After over 450 dense pages devoted to the preconditions of violence, it seems ironic that Collins leaves only four to discuss remedies. But there is a very good reason for this, namely, that the thought of “eradicating violence entirely is unrealistic” (p. 466). Indeed, far from putting an end to violence, modern civilization has only “increased” its likelihood (p. 29). This is because modern surveillance technologies are able to isolate enemies with more facility than ever before (condition 1, above); electronic social networking encourages bullying and piling-on (condition 2); and the electronic battlefield has generated new, more lethal ways to attack (condition 3) (p. 334). As a result, no number of “zero tolerance” policies or “just say no” and “hugs not drugs” campaigns “can… come close to dealing with the issues of violence” in our age (p. 466).

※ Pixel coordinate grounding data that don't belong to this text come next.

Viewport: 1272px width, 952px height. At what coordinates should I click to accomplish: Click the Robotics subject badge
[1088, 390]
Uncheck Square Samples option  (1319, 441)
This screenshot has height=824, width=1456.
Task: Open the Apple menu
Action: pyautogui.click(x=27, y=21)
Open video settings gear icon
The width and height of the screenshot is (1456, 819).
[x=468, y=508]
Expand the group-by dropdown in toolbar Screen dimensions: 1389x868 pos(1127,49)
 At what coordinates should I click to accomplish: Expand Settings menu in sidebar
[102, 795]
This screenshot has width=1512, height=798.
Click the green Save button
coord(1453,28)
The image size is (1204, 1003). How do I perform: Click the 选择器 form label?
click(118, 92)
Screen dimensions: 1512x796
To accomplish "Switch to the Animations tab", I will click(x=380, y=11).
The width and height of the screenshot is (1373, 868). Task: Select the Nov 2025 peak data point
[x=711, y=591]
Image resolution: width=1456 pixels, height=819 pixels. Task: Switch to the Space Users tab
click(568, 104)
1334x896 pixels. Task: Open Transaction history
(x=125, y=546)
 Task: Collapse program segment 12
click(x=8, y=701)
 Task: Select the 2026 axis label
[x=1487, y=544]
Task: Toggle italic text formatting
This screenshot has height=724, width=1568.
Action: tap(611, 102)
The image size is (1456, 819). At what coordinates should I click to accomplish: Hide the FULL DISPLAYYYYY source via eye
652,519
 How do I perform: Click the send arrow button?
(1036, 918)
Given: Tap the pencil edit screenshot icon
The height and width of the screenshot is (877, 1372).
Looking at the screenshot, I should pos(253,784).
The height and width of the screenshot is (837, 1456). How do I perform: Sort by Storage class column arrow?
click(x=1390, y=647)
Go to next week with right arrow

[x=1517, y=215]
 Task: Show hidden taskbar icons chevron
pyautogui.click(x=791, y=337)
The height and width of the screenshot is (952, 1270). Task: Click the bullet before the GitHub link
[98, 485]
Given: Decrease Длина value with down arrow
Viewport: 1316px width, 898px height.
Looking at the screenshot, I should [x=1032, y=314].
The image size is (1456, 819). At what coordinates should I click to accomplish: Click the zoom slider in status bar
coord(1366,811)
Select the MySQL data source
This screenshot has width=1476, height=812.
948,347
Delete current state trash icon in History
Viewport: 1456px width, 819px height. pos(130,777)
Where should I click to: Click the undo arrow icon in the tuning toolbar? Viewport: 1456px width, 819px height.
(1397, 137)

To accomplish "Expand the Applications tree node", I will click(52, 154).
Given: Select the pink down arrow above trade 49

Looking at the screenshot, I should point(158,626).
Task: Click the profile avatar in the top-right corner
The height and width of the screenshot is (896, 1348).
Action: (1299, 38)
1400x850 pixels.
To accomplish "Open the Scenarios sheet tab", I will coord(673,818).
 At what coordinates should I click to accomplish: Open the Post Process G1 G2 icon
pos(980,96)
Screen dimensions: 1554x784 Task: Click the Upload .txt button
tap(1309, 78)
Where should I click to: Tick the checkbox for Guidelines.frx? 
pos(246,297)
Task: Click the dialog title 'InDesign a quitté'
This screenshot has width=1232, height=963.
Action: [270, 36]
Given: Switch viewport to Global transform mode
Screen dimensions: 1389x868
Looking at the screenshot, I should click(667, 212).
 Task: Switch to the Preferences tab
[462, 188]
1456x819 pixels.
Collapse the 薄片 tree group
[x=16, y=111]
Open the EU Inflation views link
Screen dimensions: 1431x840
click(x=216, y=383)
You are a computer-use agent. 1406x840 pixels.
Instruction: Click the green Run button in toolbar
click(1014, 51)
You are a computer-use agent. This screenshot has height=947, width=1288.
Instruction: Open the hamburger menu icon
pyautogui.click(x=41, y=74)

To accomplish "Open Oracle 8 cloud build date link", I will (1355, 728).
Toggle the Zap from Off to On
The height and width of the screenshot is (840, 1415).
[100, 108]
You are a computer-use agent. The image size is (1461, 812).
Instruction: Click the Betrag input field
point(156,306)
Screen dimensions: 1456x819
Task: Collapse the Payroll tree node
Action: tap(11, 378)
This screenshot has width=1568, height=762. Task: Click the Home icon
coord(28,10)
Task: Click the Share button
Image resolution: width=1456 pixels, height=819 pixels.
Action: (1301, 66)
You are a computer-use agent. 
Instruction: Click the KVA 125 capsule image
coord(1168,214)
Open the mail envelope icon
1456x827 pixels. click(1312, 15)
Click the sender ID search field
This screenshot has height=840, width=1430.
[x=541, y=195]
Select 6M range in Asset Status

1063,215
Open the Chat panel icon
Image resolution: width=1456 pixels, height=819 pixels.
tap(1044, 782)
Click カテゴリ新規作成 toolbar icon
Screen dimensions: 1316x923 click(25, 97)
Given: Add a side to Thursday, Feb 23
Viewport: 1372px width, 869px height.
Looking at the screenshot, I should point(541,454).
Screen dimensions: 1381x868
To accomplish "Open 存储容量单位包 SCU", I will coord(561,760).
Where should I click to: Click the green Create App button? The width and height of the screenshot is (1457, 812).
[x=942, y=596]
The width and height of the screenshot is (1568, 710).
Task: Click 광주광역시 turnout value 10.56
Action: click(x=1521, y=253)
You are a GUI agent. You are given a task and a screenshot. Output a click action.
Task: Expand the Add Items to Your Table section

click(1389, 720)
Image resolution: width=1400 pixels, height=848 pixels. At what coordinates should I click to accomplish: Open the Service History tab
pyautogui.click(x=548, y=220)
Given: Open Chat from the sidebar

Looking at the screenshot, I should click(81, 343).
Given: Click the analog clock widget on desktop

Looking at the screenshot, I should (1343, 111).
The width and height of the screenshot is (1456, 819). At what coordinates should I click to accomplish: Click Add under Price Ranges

While his accounts of conflict scenarios are riveting and occasionally funny, Collins can be verbose. Without much loss in analytic rigor, the page count of Violence could probably be halved. Nevertheless, this is a compelling corrective to pop social sciences of violence, and there really is nothing comparable to it on the market. I enthusiastically recommend Violence for all public and academic libraries and for all scientists and humanists concerned with dealing with this always fascinating subject in an intellectually honest, morally challenging way.